For this project I develop three different CNN-XGBoost models for image classification and evaluate their performance. Compared to previous work on this topic, I focus on working with more complex CNN structures. Results show that with a simple CNN architecture the CNN-XGBoost model outperforms the traditional CNN model. But, when working with more complex CNN structures the hybrid model is not as accurate as the original CNN architectures. Github Reposiroty
CNNs and Gradient Boosting for Image Classification
Image classification has been one of the fundamental problems in the field of image processing and can be considered the basis of other computer vision problems (image localization, segmentation, object detection, etc.). The introduction of deep learning and deep neural networks [1] has been essential to the advancement of computer vision and has produced continuous breakthroughs in image classification [2][3].
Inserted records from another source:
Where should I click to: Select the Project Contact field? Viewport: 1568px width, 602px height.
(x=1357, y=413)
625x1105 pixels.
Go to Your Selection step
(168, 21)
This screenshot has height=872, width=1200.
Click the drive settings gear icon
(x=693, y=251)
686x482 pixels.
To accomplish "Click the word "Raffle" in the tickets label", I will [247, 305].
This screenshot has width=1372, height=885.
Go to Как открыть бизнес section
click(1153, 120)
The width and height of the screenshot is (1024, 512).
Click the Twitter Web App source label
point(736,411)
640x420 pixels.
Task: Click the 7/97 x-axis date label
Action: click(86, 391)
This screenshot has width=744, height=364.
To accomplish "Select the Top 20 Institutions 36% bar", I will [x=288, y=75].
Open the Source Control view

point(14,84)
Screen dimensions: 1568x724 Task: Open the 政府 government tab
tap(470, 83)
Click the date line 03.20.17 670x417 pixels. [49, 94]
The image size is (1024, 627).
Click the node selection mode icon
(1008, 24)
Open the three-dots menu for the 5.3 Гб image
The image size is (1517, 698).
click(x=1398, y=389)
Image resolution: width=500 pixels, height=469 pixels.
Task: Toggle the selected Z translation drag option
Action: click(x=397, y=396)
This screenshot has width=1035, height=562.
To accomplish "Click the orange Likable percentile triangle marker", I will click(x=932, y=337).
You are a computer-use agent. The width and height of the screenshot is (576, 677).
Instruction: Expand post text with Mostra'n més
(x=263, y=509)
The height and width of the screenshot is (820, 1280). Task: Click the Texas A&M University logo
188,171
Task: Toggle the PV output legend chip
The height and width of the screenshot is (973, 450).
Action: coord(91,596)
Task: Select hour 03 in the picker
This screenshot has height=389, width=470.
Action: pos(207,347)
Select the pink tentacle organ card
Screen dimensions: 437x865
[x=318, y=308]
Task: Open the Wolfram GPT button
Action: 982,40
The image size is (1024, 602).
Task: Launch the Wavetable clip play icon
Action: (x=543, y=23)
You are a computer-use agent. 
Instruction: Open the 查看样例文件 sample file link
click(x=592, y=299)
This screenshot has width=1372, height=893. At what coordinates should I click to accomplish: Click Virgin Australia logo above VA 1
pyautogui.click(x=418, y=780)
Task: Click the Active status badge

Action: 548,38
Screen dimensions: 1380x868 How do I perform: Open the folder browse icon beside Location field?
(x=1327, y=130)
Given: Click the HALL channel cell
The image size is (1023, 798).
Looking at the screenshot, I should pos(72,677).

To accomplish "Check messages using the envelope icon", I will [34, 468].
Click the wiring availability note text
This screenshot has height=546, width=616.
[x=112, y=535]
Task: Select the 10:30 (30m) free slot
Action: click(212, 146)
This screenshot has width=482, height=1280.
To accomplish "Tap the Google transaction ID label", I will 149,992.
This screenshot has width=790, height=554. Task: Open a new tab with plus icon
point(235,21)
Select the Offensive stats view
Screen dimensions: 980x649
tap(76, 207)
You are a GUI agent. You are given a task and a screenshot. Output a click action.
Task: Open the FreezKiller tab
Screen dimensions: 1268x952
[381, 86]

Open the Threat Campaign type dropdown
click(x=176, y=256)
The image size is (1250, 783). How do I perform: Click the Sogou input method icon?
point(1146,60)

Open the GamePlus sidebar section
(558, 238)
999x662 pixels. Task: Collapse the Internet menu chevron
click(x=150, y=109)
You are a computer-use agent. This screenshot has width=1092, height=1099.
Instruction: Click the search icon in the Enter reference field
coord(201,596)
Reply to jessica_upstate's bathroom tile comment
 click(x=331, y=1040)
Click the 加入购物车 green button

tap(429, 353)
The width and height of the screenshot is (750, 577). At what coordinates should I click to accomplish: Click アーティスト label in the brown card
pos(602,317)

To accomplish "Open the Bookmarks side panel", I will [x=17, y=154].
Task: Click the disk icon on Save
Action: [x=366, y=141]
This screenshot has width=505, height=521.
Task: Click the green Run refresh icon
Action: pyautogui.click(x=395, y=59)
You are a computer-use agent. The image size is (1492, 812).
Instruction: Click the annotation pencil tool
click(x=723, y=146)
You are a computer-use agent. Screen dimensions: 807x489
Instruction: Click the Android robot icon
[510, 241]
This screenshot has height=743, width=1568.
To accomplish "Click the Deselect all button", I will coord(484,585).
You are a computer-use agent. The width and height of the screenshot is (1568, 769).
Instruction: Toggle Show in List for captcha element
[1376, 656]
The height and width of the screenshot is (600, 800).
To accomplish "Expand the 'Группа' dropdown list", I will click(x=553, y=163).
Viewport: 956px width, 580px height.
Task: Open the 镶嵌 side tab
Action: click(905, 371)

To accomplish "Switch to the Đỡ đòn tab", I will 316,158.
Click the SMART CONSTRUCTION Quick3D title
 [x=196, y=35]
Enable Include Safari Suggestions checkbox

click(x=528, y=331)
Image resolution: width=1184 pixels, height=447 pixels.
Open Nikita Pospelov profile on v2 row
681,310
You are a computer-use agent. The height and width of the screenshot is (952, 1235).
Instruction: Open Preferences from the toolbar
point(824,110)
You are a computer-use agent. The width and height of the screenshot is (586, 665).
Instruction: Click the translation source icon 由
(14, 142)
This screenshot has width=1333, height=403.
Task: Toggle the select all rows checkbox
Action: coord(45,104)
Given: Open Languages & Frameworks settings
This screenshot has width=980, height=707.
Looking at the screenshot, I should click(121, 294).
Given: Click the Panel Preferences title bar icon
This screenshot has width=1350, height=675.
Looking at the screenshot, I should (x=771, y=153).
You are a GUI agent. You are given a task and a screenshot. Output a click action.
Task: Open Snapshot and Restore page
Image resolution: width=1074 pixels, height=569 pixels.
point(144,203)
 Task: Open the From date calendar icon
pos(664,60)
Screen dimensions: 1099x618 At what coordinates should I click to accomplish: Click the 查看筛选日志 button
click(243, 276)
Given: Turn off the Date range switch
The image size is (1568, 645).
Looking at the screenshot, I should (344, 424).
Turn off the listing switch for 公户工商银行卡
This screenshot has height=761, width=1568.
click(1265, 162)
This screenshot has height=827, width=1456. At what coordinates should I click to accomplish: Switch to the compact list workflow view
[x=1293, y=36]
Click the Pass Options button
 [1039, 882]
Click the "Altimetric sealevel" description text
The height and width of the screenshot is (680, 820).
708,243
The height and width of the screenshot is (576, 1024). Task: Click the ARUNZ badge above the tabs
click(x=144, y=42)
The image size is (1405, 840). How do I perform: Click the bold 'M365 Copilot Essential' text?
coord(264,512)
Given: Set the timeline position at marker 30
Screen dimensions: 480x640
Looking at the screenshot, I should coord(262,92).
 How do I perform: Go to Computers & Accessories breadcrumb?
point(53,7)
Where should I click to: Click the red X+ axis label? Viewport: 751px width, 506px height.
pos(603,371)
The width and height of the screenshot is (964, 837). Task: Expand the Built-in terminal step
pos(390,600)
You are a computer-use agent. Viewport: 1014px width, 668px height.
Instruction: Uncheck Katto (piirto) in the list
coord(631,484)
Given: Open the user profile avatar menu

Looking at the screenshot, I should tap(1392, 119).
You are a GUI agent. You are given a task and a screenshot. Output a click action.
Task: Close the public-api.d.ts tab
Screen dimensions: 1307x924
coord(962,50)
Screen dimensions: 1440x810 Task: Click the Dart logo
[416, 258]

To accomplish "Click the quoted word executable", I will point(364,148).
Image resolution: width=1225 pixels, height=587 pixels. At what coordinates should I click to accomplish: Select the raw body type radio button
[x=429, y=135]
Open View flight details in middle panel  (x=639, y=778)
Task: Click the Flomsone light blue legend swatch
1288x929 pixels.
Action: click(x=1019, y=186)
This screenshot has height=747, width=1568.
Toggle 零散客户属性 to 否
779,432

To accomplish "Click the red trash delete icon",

Convolutional neural networks (CNN) are one of the most popular deep learning architectures for image classification. The popularity of CNNs come from their ability to process and extract features from images through their convolutional and pooling layers. Said features are then fed to a fully connected neural network that performs the classification task. Even though CNNs have been acknowledged as outstanding feature extractors, the fully connected layers can fail to interpret the extracted features.
eXtreme Gradient Boosting [4] (XGBoost) is a machine learning algorithm built on the principles of the gradient tree boosting algorithm and designed for speed and performance. In recent years XBoost has become a very popular classifier. I was first introduced to XGBoost when I was working as a data scientist. I was surprised at how accurate, efficient, and interpretable it was. Research [5, 6] has shown that one could improve the performance of traditional CNNs by integrating CNNs with an XGBoost classifier. The idea is to leverage the CNN to extract quality features and feed them as input to the XGBoost to classify images.
What exactly does the CNN-XGBoost model look like? The CNN maintains all of its feature extraction layers, and the feature flattening layer. The XGBoost model replaces the fully connected NN and will perform the classification task based on the features extracted. How do you train the CNN-XGBoost model? First, you train the CNN with the original images. Then, you drop the fully connected layers and feed the flattened features to an XGBoost model to train for classification. The goal is for XGBoost to obtain quality features from the images and provide more accurate results than the original fully connected layers.
Previous work on the CNN-XGBoost model has either dealt only with singular dimension inputs [5/a>, 6] or it was based on simple CNN architectures [7]. For this project, I test the CNN-XGBoost model with the CIFAR-10 dataset, a set of labeled 32x32x3 colored images classified into ten categories. I evaluate the proposed model with three different CNN architectures, a baseline CNN, VGG16, and ResNet.
The baseline architecture is built to replicate the baseline performance porposed by the team that provides the CIFAR-10 dataset [8]. It consists of six convolutional layers, three max pooling layer, and a flattening layer. The VGG16 architecture was introduced by K. Simonyan and A. Zisserman [9] and was able to achieve a 92.7% top-5 accuracy for the ImageNet dataset (14 million images belonging to 1000 classes). The ResNet architecture has been one of the most groundbreaking neural network architectures in the field of computer vision. It was introduced by He et al. [10] in 2015. I will be using ResNet-50 which is 50 layers deep.
After training all three variants of the CNN-XGBoost model, I evaluated their performance by comparing their accuracy with the original CNN and two other hybrid classifiers, CNN-SVM and CNN-kNN.
In all three cases, the CNN-XGBoost model was able to outperform the CNN-SVM & CNN-kNN models. The more complex the CNN structure, the more prominent the difference was between our proposed model and the other two hybrid models. In the case of the baseline CNN, the CNN-XGBoost model was also able to outperform the original CNN. Once we started working with the more complex models, both VGG16-XGBoost and ResNet-XGBoost had lower accuracy than the original CNNs. The more complex the architecture, the more significant the difference was in performance.
Due to a lack of resources, the parameters used for XGBoost were tuned manually. It could explain why the performance with VGG16 and ResNet-50 architectures (which had more complex fully connected layers) was not as accurate. This is something I would like to further test in the future.